Se echó y volvió la cabeza hacia la pared.
«Piensa, Iván. ¡Piensa! La Vasileostrovskaya necesita luz.
»¿Pero de dónde vamos a sacar la corriente eléctrica?
»¿De dónde, maldita sea una vez más, de dónde voy a sacar la corriente eléctrica?»
A fin de ahorrarse cartuchos, Iván y sus compañeros se trasladaron a un hostal barato de la Sadovaya. Allí no había habitaciones de verdad, sino tan sólo camas separadas con cortinas de colores. Por sorprendente que pueda parecer, de vez en cuando las lavaban.
Iván se echó sobre su cama plegable y estudió el tejido de las cortinas. Una hebra tras otra. Una hora tras otra. Se levantaba tan sólo para hacer sus necesidades y beber agua. No comía casi nada. Sus amigos trataban de hacerle salir de su apatía, pero siempre se estrellaban contra un muro de silencio.
«El destino tiene previsto otro camino para ti» (Láquesis).
«Si cambiaras de opinión, y estoy seguro de que más pronto o más tarde vas a cambiar…» (Enigma).
Pasó un día entero. Y otro.
Al tercer día, Iván se presentó recién afeitado y bien vestido para desayunar. El Überführer y Misha le miraron estupefactos. Incluso el profesor se atragantó con el té.

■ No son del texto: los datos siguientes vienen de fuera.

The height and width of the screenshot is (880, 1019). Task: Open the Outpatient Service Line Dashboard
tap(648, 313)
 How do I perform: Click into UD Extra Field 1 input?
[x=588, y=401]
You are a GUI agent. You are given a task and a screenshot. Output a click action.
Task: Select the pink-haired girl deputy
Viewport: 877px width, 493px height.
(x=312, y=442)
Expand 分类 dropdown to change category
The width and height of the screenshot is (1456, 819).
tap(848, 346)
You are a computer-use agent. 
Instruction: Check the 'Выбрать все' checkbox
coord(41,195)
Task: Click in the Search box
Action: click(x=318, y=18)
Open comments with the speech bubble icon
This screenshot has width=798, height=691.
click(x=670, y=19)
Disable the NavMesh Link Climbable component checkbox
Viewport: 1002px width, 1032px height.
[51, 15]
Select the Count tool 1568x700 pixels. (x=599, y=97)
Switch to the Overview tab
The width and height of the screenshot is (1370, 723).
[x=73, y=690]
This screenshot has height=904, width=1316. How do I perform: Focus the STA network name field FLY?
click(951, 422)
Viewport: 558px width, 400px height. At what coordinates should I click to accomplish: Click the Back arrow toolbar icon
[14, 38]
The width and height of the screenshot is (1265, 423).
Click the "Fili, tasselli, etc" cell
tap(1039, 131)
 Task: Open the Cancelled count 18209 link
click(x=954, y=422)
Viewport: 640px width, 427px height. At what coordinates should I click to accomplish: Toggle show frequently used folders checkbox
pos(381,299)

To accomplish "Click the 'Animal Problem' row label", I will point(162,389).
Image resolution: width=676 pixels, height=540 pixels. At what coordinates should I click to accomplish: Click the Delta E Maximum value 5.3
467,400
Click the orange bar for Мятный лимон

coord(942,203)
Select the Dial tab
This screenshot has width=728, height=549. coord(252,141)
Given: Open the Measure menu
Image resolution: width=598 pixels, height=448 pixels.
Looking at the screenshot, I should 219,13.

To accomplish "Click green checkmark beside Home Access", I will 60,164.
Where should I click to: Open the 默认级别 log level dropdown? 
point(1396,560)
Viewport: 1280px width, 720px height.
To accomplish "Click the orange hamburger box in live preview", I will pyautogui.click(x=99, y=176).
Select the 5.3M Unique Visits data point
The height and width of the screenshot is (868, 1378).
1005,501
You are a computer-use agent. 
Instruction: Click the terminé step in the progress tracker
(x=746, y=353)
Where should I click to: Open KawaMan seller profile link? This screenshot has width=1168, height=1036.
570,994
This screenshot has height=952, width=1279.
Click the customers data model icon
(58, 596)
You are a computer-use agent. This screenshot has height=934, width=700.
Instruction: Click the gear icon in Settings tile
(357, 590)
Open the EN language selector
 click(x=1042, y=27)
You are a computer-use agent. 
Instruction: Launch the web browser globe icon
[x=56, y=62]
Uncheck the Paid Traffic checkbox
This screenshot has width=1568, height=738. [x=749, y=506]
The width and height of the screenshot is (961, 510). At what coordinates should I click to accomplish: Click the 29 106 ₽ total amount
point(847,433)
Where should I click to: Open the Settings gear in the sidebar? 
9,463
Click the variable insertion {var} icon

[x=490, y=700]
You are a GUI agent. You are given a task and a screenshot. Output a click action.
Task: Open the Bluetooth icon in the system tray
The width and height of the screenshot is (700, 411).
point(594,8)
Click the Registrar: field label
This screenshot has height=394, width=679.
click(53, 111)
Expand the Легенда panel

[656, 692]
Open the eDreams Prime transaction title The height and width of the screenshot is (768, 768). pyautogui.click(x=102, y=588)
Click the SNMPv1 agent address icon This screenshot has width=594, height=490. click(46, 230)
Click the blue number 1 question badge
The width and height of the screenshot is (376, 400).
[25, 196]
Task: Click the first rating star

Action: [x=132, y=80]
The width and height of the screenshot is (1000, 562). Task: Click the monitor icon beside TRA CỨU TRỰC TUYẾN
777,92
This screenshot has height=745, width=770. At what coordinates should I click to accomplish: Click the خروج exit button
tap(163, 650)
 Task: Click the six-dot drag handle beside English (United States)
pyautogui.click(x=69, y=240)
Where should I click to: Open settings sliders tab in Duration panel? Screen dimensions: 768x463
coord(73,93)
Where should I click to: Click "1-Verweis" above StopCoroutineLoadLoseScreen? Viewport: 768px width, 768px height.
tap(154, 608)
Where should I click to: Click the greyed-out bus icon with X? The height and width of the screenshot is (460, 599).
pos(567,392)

—¿Se le ha ocurrido a usted alguna buena idea, Vanya? —preguntó Vodyanik en cuanto hubo logrado aclararse la garganta.
Iván asintió.
Nuestras posibilidades son mínimas. Quizá tiendan a cero. Pero son las que tenemos.
—Ante todo, tengo hambre —dijo Iván, sirviéndose sopa en el plato—. A propósito, profesor, ¿qué sabe usted sobre centrales nucleares?